Hoisington Q1 2020 Letter

  • Another interesting instalment from Hoisington.
  • Whereas Einhorn thinks that inflation is coming, Hoisington think this couldn’t be further from the truth (and hence think the yield curve will be anchored at zero).
  • Recent articles have suggested that the Federal Reserve and the Department of the Treasury are engaged in Modern Monetary Theory (MMT) or some form of “helicopter money”, the famous Milton Friedman phrase also referred to by Ben Bernanke. The inference is that once the virus is contained, these new efforts will yield different and more powerful economic and inflation results than did the Quantitative Easing periods following the 2008-09 Global Financial Crisis (GFC). Further, the suggestion is that the fiscal policy actions taken this year totaling $2.7 trillion will be far more effective than the $2 trillion stimulus package of 2009. Are these assertions that MMT is in place and monetary and fiscal actions will spur economic and inflation rates higher true? The short answer is no.
  • What follows is a rather technical economic theoretic description of what is going on.
  • It is worth getting one’s head around this. Especially understanding how quantitative easing leads to increased excess deposits by banks at the Fed and not borrowing (a decision that is independent) and hence economic impact.
  • Overall they are predicting deflation – grim reading indeed.

Global Consumer Pulse

  • Nice table from McKinsey on the global consumer.
  • It shows net intent to purchase a particular category by country.
  • Net intent = % who said they would increase purchases in the next two weeks compared to usual minus % who said they wouldn’t.
  • Interesting to see China/Korea recovering somewhat but not in all areas.

Chinese Economic Activity

  • Interestingly surveys suggest Chinese consumers are cautious despite lifting of the lockdown.
  • A Morgan Stanley online survey of 2019 consumers in 19 provinces last week found that while most respondents—86%—were leaving the house for work, most were still reluctant to go out to shop, eat or socialize. And 69% said they would go out for essentials only, down from 75% in early March—still extremely high.” (Source: WSJ).
  • The chart below is also interesting showing how activity across a set of indicators has fared so far in China post the lunar new year as the country opens up.
  • In short – activity will take some time to recover.
  • Could the same be the case in other countries?

Dividend Futures

  • The dividend futures market has been crushed.
  • This chart (from ML) on the left shows the futures curve for S&P 500 dividends compared to 2019.
  • The blue line is how the market looked at the top (21st Jan 2020) and the orange how it looks today.
  • The market is pricing in -42% in dividends by 2021.
  • The right hand side shows the situation in 2008 – the actual reality (dark orange line) was far better.

Covid Impact 7 – Mobility

  • A cool dataset from Google on community mobility due to COVID-19.
  • Just type in your country.
  • Similar to Foursquare data.
  • The one for UK is interesting. Figure shows Greater London.
  • Probably the starting point for this.
  • In the end Covid could prove to be a huge boon for analysis.

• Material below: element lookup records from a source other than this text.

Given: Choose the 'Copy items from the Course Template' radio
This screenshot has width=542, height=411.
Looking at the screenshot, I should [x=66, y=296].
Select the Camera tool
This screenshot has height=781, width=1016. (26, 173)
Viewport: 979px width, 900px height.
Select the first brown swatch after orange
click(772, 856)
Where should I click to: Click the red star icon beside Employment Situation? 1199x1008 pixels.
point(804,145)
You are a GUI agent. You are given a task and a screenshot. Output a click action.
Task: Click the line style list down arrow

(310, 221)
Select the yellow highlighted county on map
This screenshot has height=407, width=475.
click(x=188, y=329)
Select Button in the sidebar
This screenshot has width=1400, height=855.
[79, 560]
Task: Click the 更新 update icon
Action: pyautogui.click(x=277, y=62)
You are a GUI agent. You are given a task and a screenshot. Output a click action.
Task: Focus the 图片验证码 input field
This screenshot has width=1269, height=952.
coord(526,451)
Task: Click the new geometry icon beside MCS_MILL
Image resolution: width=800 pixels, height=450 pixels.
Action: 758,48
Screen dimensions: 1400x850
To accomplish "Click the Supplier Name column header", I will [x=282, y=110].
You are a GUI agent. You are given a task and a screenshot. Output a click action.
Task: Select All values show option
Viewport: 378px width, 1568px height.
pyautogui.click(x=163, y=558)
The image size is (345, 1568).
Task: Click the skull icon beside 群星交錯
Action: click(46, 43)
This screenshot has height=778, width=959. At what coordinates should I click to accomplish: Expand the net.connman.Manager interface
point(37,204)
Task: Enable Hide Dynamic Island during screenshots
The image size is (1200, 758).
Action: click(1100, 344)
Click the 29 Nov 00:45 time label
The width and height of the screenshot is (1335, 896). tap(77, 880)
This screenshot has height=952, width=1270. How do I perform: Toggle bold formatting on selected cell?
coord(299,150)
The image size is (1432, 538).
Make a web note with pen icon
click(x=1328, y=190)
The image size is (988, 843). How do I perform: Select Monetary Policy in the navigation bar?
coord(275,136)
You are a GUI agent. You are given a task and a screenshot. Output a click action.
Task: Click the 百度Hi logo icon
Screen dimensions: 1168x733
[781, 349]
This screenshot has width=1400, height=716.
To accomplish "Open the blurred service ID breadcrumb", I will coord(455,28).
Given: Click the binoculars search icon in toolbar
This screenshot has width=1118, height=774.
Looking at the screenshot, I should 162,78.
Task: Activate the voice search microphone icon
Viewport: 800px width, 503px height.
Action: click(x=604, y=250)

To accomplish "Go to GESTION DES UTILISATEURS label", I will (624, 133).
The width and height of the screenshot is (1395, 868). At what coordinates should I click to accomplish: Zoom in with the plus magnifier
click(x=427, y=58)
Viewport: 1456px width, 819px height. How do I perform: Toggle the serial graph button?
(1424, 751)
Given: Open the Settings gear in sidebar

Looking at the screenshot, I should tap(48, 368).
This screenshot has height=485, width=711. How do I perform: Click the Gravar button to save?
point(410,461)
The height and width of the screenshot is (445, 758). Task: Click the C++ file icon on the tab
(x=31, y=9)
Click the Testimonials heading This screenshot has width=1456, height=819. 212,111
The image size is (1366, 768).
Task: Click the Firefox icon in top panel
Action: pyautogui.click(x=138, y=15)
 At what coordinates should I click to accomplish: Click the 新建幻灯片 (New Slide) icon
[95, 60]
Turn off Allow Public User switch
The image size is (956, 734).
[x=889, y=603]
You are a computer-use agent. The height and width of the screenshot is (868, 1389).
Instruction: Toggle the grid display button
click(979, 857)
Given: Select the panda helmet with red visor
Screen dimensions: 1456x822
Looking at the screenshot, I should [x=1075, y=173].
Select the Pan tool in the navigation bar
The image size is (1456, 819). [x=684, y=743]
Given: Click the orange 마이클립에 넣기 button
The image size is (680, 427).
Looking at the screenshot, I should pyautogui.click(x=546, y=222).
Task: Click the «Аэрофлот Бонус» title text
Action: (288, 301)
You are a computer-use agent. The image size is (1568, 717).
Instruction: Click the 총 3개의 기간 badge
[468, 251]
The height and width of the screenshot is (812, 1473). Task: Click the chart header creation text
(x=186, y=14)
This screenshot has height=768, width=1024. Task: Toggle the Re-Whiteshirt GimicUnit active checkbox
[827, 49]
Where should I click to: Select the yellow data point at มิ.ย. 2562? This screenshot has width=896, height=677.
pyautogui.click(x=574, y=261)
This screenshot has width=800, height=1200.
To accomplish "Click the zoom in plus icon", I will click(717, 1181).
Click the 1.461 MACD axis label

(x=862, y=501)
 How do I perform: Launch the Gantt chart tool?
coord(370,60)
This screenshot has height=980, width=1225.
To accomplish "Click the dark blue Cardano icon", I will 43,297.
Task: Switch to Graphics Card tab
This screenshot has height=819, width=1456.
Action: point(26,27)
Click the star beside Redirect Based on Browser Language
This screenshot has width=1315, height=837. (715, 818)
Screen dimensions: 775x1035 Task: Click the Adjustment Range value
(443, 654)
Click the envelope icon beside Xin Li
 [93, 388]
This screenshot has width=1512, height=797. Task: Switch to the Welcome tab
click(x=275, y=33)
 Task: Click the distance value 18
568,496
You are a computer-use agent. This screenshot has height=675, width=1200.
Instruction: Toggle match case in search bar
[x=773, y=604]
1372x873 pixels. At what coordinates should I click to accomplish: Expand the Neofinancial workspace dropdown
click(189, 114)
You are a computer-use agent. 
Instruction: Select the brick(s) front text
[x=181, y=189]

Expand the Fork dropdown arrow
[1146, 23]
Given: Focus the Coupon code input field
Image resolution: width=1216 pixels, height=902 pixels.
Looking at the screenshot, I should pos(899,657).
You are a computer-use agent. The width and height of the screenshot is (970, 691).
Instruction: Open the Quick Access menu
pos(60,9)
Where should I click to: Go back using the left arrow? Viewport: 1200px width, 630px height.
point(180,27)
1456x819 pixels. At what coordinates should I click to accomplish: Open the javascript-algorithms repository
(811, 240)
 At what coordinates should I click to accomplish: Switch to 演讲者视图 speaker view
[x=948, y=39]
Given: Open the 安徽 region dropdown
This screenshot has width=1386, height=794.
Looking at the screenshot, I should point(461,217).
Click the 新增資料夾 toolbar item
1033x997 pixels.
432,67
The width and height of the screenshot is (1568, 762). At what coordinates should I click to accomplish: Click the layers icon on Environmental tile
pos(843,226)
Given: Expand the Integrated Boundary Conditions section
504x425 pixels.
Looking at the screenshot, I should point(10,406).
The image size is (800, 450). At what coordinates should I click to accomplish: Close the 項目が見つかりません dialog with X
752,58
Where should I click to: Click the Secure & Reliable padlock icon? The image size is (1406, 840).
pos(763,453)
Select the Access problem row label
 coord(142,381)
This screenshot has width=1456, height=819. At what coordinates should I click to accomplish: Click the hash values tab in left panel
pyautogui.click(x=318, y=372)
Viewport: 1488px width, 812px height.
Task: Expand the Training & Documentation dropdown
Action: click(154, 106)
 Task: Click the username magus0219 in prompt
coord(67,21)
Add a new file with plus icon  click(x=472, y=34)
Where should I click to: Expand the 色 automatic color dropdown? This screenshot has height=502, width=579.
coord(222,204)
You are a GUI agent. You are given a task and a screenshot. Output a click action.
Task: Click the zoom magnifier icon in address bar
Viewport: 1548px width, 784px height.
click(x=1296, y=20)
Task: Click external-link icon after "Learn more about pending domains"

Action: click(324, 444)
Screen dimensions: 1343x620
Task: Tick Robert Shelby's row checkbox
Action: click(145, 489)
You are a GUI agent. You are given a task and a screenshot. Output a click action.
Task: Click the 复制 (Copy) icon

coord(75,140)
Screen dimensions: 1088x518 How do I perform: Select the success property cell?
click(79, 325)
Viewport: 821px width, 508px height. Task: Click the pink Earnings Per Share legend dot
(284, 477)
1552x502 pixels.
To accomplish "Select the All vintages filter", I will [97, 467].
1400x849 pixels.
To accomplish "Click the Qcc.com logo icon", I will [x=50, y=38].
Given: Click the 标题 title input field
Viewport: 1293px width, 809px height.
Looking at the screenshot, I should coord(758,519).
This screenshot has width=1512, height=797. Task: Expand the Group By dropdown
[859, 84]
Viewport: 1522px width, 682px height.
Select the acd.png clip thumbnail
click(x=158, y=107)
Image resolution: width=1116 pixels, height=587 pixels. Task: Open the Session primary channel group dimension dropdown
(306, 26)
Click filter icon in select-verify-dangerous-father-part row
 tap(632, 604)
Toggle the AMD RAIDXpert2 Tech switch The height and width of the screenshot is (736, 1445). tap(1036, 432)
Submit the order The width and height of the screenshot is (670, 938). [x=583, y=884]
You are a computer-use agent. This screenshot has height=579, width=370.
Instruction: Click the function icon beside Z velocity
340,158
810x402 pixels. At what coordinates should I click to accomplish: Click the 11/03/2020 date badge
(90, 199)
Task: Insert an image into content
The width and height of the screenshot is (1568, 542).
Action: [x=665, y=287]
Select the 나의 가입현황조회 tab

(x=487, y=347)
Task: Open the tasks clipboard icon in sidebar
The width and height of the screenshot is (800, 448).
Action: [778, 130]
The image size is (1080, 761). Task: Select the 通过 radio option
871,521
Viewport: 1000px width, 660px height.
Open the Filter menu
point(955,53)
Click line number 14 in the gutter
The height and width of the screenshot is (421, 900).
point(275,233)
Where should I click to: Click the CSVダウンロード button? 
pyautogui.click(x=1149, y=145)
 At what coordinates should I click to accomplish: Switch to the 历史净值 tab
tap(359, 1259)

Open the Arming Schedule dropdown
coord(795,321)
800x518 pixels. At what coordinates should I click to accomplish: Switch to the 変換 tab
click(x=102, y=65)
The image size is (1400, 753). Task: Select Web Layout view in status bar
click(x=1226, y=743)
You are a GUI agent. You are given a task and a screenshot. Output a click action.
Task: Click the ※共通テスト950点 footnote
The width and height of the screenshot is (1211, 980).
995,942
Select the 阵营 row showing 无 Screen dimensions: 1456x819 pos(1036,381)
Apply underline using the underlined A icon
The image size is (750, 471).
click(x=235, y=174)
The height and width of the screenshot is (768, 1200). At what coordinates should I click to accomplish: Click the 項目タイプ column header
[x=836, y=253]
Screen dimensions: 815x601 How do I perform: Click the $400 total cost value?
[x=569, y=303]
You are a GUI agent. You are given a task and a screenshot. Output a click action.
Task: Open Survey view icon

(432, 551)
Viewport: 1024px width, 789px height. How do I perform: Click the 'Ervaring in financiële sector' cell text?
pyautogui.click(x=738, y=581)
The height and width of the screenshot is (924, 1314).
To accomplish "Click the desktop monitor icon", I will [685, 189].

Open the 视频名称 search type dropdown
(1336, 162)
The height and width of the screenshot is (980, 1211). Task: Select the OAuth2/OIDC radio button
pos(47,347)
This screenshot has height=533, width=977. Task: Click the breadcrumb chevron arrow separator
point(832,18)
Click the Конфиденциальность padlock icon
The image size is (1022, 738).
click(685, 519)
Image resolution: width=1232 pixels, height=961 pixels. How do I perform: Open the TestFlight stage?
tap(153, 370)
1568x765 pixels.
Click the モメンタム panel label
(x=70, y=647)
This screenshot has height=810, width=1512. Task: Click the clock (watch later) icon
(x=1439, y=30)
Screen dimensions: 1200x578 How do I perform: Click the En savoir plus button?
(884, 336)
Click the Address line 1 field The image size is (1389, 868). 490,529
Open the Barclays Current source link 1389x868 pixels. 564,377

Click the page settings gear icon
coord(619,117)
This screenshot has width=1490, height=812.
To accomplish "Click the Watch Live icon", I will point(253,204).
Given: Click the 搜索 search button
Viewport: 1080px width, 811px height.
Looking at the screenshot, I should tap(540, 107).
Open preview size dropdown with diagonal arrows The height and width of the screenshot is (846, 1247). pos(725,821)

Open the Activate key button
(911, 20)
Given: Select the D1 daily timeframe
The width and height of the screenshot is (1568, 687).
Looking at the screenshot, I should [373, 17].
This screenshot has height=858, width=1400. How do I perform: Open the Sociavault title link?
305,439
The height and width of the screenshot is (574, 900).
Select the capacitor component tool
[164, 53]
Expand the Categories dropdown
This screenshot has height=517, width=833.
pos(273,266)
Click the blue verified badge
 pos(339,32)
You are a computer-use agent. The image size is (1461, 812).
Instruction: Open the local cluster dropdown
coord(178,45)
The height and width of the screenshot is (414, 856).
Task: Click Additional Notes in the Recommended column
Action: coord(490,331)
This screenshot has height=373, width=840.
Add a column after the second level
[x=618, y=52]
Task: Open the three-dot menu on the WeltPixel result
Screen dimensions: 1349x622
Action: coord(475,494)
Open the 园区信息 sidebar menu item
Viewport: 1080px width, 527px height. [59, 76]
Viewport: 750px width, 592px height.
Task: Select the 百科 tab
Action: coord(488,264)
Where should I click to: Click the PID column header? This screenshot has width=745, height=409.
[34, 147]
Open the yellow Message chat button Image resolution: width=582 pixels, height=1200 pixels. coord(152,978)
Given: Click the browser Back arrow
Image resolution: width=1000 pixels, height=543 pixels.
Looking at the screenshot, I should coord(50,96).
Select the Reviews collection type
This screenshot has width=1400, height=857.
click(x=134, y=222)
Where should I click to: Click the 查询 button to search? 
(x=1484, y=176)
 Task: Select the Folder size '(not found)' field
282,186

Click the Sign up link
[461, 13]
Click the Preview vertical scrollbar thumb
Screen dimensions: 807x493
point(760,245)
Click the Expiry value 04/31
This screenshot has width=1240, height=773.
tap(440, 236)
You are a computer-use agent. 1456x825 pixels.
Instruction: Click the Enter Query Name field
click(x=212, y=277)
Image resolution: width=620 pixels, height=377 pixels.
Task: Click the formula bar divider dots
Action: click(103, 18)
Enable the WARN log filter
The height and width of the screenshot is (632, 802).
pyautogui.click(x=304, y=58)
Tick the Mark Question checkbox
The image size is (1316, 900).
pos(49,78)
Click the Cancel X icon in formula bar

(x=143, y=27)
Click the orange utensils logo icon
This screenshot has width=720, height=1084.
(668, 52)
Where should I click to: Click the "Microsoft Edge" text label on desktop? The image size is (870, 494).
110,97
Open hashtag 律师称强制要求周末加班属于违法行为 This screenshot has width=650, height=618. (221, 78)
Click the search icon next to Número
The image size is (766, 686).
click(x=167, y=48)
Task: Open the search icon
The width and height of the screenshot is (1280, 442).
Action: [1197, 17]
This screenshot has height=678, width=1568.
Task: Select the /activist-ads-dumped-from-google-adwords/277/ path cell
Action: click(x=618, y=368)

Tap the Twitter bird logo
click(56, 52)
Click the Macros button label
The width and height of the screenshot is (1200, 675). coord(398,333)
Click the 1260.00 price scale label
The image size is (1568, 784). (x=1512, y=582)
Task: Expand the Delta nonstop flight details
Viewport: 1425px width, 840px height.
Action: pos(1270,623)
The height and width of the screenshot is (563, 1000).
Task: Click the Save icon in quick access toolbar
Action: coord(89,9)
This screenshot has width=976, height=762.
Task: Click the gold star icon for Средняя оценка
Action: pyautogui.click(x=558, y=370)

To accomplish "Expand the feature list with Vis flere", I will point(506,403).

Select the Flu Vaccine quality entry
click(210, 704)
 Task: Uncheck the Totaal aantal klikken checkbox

The level of data generated is unprecedented.
  • It is also arguably the closest we have come to macro-level natural experiment – an economists dream.

Covid Impacts

  • Interesting data from Foursquare regarding foot traffic (up to 27th March) in the US.
  • As expected Airports -66%, Hotels -61%, Bars -60%, Gyms -64%, Malls -61%, Clothing Stores -72%, Movie Theatres -75%, Restaurants -73%.
  • There are some interesting observations though.
  • Despite restaurant traffic being down 73%, fast food is only -17% – likely due to take away.
  • Interestingly after the initial stocking spike traffic to supply stores, grocery stores (pictured) and liquor stores is now well down from the peak (but still up overall).
  • Drug stores on the other hand are seeing a +28% and hardware stores continue to see strong traffic (+27%).
  • Gas station traffic initially ticked up but are now seeing -7-8% decline.
  • Outdoors is booming with visits to trails +34% and parks +10%.